Sometimes, in order to appreciate what a vibrant community we have in Wairarapa, it's necessary to stop still for a while.

Standing still is not the default mode for busy reporters and editors. The thought of a reporter spending an entire day on one project makes even the most relaxed editors twitch, although there are times when creating a story of depth and maturity requires that attention. I spent much of Saturday in the Greytown market in the St John's hall, backing up my wife who was filling an absentee space among the regular stall holders.

I know readers might groan at the suggestion of yet another piece on Greytown's colourful shopping, but when you actually stop still on a very warm day like Saturday, you're able to see the community behind the shop fronts.

The market is a good example of that. It speaks of the values and confidence of those who believe in getting out of bed and putting themselves and their homegrown (or homespun) talent on the line for the judgement of the public.

It's a generation of people who stay young through engaging in the world, while getting the added bonus of friendship and camaraderie that comes with market society.
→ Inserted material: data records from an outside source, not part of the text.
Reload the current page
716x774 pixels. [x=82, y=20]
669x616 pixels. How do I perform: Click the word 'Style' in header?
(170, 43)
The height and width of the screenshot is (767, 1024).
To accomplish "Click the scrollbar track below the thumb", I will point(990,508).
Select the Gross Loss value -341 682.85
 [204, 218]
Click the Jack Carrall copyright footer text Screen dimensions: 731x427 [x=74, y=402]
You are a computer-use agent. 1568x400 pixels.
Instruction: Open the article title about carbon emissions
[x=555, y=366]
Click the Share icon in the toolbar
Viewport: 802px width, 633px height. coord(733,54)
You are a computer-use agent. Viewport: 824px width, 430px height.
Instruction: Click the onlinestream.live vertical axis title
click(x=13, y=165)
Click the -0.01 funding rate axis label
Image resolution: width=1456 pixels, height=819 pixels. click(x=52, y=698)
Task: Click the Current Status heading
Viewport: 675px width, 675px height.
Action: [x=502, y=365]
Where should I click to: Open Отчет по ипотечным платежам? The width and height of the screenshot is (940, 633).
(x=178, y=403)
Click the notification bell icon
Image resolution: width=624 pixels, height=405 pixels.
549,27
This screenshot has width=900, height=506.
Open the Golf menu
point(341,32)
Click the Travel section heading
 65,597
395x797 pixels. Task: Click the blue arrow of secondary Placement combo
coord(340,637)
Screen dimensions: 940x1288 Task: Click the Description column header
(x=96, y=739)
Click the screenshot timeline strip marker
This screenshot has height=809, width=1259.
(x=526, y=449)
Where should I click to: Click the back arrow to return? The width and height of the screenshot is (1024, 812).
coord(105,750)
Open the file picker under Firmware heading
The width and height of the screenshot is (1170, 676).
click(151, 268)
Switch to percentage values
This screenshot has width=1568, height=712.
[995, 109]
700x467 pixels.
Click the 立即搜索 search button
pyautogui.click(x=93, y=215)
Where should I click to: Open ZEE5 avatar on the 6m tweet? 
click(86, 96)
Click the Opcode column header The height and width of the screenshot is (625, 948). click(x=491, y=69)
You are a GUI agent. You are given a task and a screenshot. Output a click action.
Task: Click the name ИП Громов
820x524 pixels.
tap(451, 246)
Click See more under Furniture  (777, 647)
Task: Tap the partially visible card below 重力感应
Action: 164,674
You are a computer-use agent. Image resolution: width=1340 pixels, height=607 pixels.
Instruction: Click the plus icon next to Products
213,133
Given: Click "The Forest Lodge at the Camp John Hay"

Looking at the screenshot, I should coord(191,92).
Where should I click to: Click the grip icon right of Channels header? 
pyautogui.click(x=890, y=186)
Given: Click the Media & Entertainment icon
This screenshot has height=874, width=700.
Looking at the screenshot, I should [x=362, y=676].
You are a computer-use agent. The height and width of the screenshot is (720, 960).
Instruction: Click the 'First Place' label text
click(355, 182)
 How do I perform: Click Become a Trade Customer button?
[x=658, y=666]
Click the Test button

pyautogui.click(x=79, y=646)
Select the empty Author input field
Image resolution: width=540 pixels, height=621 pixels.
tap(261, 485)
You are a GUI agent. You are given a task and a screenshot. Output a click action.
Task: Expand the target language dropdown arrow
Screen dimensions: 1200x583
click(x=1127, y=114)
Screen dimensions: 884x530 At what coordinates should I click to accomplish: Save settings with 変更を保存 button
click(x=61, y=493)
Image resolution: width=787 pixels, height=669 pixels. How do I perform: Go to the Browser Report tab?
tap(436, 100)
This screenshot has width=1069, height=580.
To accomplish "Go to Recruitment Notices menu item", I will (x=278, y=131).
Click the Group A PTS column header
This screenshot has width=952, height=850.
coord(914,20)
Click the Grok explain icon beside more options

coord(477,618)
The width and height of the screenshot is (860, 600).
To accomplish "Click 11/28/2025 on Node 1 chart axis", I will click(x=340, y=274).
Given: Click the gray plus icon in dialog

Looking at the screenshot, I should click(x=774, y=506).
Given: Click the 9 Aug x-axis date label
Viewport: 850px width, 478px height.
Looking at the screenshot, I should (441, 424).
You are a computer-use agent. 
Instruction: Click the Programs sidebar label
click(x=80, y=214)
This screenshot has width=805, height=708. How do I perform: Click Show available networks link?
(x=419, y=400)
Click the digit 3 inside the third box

I can see the possibility looming in my own retirement, where I'll still be expected to do the heavy lifting and mind the store while my wife spends the profits.

Up at the butcher's, netball players converge around a fundraising barbecue. The fire station alarm goes off and volunteers head off in their truck in a matter of minutes. Over the road, a new second-hand clothing store has opened. Meanwhile, a man sets up his regular weekend table in a driveway, offering antique woodworking tools. They date from a time when you got smacked if you weren't careful with them, but now mega-stores have made them nearly obsolete. Watching all this, I can reflect that newspapers' stories are meant to be engaging and attention-grabbing, praising good works and condemning the bad, but we can't always convey how communities have a depth of values thanks to the older generation, and what is passed on to the younger. You can see those values everywhere - if you just stop and watch.